Closed melindmi closed 8 months ago
In case someone else encounters the same issue, the problem was caused by having a nvcc version not compatible with the GPU driver version.
When installing with pip install ctransformers[cuda]
precompiled libs for CUDA 12.2 are used, but in my cases I needed CUDA version 12.0.
If I used CT_CUBLAS=1 pip install ctransformers --no-binary ctransformers
by default the CUDA compiler path was /usr/bin/ which in my case had an older version of nvcc.
The solution was to install the right CUDA version in a different path and then install ctransformers with:
CMAKE_ARGS="-DCMAKE_CUDA_COMPILER=/path_to_cuda/bin/nvcc" CT_CUBLAS=1 pip install ctransformers --no-binary ctransformers
Hi, I am trying to use the llama-2-70b-chat.Q5_K_M.gguf model with ctransformers on GPU but I get this error:
CUDA error 222 at /home/runner/work/ctransformers/ctransformers/models/ggml/ggml-cuda.cu:6045: the provided PTX was compiled with an unsupported toolchain.

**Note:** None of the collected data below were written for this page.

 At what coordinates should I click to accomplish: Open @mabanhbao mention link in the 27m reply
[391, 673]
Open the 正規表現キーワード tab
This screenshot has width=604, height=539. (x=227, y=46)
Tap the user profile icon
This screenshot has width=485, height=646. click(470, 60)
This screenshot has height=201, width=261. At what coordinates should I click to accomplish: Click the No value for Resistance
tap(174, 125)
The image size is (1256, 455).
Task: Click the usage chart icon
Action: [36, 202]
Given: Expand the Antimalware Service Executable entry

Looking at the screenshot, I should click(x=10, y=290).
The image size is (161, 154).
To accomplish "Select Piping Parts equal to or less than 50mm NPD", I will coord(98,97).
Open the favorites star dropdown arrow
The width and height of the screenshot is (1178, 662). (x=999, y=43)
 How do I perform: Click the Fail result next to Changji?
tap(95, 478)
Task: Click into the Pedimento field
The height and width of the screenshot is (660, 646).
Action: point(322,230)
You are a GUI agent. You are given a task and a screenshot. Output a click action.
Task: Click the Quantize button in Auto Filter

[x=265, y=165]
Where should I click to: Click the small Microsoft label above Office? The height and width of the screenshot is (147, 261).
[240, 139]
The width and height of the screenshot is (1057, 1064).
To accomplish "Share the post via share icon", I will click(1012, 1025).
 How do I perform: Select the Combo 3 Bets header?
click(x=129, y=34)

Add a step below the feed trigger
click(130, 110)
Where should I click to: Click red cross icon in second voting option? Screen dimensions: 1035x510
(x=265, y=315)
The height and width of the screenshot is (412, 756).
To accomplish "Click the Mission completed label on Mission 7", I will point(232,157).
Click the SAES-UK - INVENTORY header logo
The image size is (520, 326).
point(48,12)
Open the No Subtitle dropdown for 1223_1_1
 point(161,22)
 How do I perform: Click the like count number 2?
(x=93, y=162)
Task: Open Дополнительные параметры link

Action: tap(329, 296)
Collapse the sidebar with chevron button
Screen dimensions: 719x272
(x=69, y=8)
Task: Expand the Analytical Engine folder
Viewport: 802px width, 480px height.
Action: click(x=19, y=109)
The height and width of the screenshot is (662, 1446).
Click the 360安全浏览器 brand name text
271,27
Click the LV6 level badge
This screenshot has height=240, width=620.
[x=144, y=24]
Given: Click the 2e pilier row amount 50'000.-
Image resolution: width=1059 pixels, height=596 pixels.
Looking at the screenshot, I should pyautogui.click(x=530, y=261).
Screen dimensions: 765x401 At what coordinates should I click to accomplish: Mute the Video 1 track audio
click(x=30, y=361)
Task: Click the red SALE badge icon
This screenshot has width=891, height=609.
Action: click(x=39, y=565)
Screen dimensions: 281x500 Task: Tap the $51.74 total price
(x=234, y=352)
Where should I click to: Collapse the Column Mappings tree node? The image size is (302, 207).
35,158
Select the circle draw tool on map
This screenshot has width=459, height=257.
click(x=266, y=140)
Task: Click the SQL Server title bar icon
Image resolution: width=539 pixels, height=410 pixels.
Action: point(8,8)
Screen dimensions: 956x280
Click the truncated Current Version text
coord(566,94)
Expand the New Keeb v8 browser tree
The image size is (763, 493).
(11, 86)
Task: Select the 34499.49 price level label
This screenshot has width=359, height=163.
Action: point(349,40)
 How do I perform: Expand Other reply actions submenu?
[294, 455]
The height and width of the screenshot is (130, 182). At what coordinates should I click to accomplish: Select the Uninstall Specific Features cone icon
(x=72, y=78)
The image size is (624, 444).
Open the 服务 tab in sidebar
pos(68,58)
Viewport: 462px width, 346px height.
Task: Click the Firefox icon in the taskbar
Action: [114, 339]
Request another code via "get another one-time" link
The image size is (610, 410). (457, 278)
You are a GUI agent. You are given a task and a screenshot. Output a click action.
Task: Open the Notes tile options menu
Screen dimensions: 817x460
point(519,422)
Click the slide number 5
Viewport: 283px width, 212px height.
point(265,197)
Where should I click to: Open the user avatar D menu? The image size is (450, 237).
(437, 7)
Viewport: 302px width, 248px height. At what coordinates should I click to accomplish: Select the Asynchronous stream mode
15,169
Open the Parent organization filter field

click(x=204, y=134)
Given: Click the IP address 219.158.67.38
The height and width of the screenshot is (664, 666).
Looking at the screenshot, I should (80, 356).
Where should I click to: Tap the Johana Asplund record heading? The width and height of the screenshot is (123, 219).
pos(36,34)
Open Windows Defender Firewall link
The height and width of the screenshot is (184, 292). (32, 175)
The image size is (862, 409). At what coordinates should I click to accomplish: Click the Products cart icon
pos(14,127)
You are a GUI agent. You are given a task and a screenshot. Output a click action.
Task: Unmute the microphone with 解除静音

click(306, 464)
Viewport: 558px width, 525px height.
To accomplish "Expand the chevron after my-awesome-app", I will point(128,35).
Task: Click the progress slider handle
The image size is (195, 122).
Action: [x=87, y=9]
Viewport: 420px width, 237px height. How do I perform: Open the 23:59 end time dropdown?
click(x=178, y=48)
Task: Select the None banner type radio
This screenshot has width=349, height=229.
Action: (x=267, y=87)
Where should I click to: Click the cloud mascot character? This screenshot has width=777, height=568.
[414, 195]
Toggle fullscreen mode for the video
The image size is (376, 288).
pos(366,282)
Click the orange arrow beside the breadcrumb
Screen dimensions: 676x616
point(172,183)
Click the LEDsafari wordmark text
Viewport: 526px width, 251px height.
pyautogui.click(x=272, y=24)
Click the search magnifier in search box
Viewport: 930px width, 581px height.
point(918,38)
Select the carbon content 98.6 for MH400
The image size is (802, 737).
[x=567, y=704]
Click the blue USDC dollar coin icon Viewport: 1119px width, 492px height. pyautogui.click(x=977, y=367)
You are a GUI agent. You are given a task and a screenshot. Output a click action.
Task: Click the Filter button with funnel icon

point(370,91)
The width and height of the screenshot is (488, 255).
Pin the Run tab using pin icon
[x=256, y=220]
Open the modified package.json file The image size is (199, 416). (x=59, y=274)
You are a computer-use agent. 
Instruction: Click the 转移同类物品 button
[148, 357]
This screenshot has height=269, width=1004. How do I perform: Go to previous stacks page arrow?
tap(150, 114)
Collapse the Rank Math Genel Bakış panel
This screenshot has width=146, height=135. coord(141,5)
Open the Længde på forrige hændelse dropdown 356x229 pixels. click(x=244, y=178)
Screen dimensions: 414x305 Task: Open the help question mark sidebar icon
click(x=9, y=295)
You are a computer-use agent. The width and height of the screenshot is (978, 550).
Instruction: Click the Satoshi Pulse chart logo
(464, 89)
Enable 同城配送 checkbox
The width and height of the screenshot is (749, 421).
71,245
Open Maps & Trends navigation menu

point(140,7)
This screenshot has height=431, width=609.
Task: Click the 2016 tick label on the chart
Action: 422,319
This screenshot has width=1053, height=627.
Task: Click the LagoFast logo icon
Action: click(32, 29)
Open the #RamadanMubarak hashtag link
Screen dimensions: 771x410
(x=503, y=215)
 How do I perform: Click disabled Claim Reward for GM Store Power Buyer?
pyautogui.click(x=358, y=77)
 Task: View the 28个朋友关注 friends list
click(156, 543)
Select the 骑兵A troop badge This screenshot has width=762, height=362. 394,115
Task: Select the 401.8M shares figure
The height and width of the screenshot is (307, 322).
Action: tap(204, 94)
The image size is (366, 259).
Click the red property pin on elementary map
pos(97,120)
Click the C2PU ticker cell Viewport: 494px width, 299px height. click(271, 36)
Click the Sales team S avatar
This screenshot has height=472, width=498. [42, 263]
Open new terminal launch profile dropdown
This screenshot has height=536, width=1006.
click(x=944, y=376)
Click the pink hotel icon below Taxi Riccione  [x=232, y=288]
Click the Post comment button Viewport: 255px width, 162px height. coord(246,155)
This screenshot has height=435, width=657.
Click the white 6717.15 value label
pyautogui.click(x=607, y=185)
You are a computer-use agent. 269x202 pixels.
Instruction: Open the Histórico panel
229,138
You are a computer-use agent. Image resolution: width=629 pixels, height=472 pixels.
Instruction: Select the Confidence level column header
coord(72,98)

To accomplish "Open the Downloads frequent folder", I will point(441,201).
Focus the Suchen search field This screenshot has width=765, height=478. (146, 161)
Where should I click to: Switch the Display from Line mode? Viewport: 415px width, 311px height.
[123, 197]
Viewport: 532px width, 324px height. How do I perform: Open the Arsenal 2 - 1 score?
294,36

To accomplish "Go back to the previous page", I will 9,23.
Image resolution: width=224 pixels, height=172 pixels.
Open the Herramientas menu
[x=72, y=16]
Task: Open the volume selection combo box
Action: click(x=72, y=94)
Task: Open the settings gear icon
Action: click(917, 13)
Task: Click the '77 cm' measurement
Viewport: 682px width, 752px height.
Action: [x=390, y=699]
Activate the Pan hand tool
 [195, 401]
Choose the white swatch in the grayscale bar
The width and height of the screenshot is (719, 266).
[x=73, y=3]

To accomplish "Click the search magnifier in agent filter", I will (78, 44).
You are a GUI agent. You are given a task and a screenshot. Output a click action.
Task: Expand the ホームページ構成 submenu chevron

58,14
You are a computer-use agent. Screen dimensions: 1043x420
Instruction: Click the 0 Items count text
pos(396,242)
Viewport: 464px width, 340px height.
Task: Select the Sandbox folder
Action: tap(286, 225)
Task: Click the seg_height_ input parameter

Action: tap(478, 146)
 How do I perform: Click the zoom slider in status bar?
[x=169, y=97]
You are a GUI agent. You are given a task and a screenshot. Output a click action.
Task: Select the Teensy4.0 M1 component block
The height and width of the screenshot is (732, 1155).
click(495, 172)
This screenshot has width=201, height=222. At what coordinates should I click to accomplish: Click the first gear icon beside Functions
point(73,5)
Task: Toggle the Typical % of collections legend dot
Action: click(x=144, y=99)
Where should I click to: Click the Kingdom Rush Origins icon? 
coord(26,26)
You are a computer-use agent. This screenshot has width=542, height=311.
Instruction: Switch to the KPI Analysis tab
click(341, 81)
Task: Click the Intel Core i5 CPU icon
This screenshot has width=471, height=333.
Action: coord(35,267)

My torch version is '2.1.0+cu121' and the GPU Driver Version: 525.125.06 supporting CUDA Version: 12.0.The code:
llm = AutoModelForCausalLM.from_pretrained("../llama", model_file="llama-2-13b-chat.q5_K_M.gguf", model_type="llama", gpu_layers=50, temperature=1, context_length=4096)
Can someone suggest something on this?